[課題 1]: 抜粋本文によると、機能性表示食品の表示基準を定めたのはどの機関ですか？
[課題 2]: 抜粋本文のうち、「機能性表示食品とは平成27年」という語句を含む箇所から書き始め、「れていることが付与条件です。」の語句で終えて、一字一句違えずに書き写してください。

[抜粋本文]:

•••••

機能性表示食品になっている牛乳について

機能性表示食品とは平成27年(2015年)、消費者庁が食品の機能性に関する表示基準を定めた制度です。

「整腸作用がある」「脂肪の吸収をスムーズにできる」といった、健康維持につながる食品の機能性を明示しています。食品としての安全性が事業者によって担保されていること、消費者が情報を正確に理解できるような表示が行われていることが付与条件です。

牛乳を使った乳製品にも機能性表示食品の指定を受けたものがあります。

「機能性表示食品の表示について知っておきたい8ポイントルール」

機能性表示食品制度の概要

機能性表示食品には「自主的で合理的な商品選択につながる表示制度」という枠組みがあります。安全性を担保した上で、科学的根拠に基づいた消費者への情報提供が行われています。病気にかかっていない(未成年者、妊産婦(妊娠を計画中の方も含む)、授乳婦も対象)消費者に向けたものであることを前提に生鮮食品をはじめとしたほぼすべての食品で表示が認められています(一部例外があります)また、健康被害が出た場合の情報収集体制も明示する必要があります。

•••••

[データ]:
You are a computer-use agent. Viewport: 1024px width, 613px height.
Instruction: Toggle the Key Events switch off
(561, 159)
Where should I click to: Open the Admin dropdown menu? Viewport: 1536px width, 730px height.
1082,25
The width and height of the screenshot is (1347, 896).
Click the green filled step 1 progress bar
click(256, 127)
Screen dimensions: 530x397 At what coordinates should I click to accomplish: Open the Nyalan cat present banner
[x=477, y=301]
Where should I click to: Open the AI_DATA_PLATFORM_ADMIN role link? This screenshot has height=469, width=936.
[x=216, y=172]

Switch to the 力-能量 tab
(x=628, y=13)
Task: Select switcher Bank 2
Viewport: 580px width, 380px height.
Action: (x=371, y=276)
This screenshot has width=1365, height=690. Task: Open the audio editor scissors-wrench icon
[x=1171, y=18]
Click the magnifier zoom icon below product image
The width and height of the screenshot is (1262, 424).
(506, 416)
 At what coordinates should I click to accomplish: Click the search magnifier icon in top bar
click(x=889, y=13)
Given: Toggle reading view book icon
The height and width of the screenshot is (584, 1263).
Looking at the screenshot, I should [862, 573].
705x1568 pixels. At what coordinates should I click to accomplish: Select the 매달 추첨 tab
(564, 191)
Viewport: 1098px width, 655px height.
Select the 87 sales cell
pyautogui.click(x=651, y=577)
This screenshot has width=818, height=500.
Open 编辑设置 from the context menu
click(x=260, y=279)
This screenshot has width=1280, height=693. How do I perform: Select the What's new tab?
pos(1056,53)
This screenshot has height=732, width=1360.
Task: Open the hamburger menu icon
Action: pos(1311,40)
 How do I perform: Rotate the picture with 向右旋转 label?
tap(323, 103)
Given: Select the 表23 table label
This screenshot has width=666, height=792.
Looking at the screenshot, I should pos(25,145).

•••••

[解答欄 1]: 消費者庁です。

[解答欄 2]:
機能性表示食品とは平成27年(2015年)、消費者庁が食品の機能性に関する表示基準を定めた制度です。

「整腸作用がある」「脂肪の吸収をスムーズにできる」といった、健康維持につながる食品の機能性を明示しています。食品としての安全性が事業者によって担保されていること、消費者が情報を正確に理解できるような表示が行われていることが付与条件です。